Some studies have suggested that the SFC of lipid matrixes can influence the release of volatile compounds in emulsions (Rabe et al. 2003; Relkin et al. 2004). However, according to Roberts et al. (2003), the effect of the SFC on the release of volatiles can be only observed in the presence of some percentage of solid in the lipid phase.
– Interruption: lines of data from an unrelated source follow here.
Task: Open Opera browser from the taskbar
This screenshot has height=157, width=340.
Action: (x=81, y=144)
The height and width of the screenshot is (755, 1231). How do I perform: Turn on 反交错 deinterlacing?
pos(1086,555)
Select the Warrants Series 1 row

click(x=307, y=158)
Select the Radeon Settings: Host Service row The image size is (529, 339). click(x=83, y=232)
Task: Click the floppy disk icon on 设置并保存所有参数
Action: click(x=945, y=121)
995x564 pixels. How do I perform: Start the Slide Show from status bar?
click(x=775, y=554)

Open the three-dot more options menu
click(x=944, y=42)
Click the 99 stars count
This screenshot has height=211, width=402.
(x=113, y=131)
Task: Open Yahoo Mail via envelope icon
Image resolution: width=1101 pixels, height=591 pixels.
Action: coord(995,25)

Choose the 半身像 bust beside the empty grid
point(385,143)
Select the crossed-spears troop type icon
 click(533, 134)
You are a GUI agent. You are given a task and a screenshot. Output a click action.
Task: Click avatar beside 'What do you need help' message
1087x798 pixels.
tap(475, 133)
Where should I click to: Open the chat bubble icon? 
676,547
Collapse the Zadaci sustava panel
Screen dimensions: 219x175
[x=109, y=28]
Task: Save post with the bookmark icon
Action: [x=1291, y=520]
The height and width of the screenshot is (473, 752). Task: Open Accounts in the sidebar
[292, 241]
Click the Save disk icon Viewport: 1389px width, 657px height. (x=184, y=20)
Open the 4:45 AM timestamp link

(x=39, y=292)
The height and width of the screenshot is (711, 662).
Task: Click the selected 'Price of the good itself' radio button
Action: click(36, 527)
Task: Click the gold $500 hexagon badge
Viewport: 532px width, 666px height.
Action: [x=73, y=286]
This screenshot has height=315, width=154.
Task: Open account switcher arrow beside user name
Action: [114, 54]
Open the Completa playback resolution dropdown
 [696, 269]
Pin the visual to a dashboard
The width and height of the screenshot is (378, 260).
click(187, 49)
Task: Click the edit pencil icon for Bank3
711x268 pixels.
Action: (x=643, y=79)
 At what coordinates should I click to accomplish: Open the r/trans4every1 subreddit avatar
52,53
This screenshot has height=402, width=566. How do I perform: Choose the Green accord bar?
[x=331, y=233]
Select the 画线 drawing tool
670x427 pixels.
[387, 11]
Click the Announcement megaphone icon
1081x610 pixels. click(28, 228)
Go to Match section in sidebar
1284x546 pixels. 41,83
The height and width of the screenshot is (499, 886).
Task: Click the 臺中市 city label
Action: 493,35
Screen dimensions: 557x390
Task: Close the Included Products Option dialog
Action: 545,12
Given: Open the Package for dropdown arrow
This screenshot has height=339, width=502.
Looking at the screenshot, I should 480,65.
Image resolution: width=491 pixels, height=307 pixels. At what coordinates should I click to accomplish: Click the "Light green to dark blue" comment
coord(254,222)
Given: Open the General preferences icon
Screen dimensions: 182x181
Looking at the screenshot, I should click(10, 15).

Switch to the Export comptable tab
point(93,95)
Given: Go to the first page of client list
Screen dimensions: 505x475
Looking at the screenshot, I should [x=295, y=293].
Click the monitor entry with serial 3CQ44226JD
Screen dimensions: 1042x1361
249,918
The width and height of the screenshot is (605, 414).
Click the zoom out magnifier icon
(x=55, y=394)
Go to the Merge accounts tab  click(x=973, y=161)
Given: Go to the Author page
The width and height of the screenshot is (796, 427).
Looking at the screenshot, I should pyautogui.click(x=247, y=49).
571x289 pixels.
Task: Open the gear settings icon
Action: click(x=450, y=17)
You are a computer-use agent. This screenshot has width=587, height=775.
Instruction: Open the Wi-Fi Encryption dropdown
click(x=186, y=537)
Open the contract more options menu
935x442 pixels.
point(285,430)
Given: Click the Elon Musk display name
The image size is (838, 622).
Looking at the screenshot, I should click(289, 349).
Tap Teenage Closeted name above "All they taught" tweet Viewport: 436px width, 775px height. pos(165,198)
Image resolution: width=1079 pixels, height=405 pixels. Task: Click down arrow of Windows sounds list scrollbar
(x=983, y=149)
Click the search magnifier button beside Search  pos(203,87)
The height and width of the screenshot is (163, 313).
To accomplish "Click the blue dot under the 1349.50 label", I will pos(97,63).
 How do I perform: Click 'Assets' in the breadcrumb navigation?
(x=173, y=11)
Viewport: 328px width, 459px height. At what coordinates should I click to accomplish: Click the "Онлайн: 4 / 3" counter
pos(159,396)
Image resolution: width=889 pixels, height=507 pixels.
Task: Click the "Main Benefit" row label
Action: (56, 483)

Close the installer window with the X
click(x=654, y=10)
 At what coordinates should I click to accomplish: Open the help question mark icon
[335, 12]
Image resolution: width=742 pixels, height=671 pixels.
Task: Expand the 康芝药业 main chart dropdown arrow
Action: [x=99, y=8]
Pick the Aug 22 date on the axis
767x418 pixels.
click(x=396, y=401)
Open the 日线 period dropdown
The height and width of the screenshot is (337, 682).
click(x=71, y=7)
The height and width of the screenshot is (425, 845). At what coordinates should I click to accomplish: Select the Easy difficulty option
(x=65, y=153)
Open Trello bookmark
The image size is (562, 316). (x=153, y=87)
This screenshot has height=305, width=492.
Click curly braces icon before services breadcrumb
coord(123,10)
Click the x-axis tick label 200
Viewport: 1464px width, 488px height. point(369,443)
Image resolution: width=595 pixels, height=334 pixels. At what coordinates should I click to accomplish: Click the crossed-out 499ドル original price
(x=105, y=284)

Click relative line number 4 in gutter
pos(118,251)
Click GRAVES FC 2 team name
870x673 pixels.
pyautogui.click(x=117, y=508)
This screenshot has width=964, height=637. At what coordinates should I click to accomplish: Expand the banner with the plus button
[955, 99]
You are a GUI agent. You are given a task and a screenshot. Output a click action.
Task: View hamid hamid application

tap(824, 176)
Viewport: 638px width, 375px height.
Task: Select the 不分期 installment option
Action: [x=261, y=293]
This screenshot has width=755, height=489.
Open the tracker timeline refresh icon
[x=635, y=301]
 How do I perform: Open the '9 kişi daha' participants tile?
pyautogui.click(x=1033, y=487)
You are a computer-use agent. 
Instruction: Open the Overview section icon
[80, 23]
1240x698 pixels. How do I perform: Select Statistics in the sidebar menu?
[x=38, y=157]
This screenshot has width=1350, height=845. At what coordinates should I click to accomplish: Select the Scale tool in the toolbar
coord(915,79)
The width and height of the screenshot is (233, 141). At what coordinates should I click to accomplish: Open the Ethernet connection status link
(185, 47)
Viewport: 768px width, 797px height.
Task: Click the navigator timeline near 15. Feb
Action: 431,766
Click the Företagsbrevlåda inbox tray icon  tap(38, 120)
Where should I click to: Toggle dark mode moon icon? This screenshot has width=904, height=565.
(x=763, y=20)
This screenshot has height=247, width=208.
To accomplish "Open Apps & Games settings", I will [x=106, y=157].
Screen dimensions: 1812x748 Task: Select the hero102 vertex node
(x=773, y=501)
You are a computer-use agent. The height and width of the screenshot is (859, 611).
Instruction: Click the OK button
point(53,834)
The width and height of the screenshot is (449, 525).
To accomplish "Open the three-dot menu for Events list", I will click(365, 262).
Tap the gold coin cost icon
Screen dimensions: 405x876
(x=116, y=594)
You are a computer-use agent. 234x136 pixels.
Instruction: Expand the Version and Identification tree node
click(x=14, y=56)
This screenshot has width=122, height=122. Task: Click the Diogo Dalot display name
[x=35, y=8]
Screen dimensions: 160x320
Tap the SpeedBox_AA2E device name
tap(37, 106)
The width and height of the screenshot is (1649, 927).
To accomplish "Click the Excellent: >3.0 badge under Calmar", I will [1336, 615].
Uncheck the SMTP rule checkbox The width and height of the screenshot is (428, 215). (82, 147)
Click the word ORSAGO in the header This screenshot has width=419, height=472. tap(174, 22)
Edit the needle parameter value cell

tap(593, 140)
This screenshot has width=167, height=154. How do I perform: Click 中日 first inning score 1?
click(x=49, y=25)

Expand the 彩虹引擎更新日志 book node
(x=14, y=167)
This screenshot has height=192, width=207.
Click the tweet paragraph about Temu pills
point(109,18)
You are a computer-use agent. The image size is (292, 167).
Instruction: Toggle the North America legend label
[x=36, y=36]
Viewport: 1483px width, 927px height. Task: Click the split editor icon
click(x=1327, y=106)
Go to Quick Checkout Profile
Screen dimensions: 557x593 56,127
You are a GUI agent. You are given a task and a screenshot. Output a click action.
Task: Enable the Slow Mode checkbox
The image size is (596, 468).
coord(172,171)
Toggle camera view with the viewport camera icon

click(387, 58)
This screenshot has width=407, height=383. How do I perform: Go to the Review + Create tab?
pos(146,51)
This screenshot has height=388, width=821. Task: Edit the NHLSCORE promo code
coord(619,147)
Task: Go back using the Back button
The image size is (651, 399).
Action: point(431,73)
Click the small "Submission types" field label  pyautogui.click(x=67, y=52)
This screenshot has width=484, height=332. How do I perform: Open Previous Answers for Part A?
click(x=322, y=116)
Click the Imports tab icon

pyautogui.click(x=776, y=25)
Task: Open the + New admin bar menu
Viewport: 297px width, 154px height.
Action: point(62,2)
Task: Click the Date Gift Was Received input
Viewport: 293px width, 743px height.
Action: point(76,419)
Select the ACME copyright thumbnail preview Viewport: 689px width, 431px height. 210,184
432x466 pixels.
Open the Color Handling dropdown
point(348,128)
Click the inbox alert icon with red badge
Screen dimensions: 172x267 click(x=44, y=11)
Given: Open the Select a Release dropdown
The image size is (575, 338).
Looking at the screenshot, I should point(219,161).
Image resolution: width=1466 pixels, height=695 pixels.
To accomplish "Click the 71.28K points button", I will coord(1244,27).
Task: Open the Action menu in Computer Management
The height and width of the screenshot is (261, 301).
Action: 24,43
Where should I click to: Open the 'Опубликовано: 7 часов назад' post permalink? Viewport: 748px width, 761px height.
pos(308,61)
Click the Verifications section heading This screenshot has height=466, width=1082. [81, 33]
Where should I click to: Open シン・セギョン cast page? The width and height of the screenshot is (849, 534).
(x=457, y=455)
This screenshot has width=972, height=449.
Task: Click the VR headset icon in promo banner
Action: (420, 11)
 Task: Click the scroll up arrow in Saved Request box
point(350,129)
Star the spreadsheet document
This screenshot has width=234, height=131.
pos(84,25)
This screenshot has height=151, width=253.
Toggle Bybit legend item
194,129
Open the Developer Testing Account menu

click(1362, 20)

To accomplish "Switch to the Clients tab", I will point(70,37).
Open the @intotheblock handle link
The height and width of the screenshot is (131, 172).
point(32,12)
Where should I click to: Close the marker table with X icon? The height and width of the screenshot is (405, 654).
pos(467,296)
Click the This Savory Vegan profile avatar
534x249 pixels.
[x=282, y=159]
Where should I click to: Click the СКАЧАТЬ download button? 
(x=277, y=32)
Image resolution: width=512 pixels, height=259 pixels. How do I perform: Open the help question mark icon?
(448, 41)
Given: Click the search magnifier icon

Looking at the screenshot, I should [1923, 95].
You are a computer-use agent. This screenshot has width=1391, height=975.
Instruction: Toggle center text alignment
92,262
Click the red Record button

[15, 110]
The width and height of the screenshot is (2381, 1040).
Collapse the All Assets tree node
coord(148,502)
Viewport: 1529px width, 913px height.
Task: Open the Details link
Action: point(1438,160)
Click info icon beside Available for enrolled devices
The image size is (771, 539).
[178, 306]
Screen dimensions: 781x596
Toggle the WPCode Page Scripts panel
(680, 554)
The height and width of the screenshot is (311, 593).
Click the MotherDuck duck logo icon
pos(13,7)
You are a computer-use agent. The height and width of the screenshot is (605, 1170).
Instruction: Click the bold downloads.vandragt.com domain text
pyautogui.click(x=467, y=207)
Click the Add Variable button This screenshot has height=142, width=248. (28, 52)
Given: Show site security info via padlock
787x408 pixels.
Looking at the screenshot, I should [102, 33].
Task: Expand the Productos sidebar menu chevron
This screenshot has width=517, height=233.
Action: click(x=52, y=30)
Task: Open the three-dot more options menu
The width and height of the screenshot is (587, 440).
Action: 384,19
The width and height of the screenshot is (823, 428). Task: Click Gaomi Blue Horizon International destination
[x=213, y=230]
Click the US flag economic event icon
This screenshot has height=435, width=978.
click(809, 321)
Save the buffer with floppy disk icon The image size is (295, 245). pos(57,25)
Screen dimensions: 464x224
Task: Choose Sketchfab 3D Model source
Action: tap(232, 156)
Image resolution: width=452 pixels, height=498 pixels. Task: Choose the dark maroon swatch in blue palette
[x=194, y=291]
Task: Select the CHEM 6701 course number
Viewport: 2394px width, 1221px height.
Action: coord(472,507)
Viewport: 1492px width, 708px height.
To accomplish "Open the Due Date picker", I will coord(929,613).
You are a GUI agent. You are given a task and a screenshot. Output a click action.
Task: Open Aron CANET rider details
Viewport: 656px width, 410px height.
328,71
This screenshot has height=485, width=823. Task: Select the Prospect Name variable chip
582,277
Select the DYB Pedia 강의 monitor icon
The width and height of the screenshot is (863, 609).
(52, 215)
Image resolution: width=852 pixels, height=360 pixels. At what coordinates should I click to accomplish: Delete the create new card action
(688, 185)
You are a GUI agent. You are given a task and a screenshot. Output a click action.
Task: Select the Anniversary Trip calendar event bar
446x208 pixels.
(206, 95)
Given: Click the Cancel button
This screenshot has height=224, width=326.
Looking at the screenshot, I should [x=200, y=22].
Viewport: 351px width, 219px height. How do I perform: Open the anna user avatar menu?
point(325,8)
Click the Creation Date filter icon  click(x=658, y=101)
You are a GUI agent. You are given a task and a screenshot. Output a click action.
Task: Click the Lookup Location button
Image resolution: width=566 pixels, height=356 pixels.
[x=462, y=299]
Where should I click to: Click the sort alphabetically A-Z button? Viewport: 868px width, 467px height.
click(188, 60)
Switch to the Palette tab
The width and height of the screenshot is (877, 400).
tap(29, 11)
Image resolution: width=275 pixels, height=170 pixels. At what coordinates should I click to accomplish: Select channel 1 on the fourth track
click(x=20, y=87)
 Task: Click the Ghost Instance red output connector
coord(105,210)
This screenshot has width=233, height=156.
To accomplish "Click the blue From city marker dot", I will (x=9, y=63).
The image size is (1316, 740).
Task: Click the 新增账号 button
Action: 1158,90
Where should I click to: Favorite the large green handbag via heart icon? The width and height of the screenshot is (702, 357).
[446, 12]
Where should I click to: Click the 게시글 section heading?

Table 1 shows that CBE has a higher solid fat content at all temperatures, when compared with CB. In addition, considering that the SPME-GC assay was carried out at 55 °C, the SFC of the fat was not a significant factor in terms of the changes in the release of volatiles in the chocolate samples, since at 40 °C the solids content in fats is almost zero.

Conclusion

The volatile compounds profile of dark chocolate is modified by the addition of CBE and the effect is more pronounced in the pyrazine group. The composition of fatty acids as well as the level of saturation was a determinant factor for the release of volatile compounds. The results showed that the selection of the CBE in the process of formulation and production of the dark chocolate is an important step and it is directly related to the overall final quality of the product.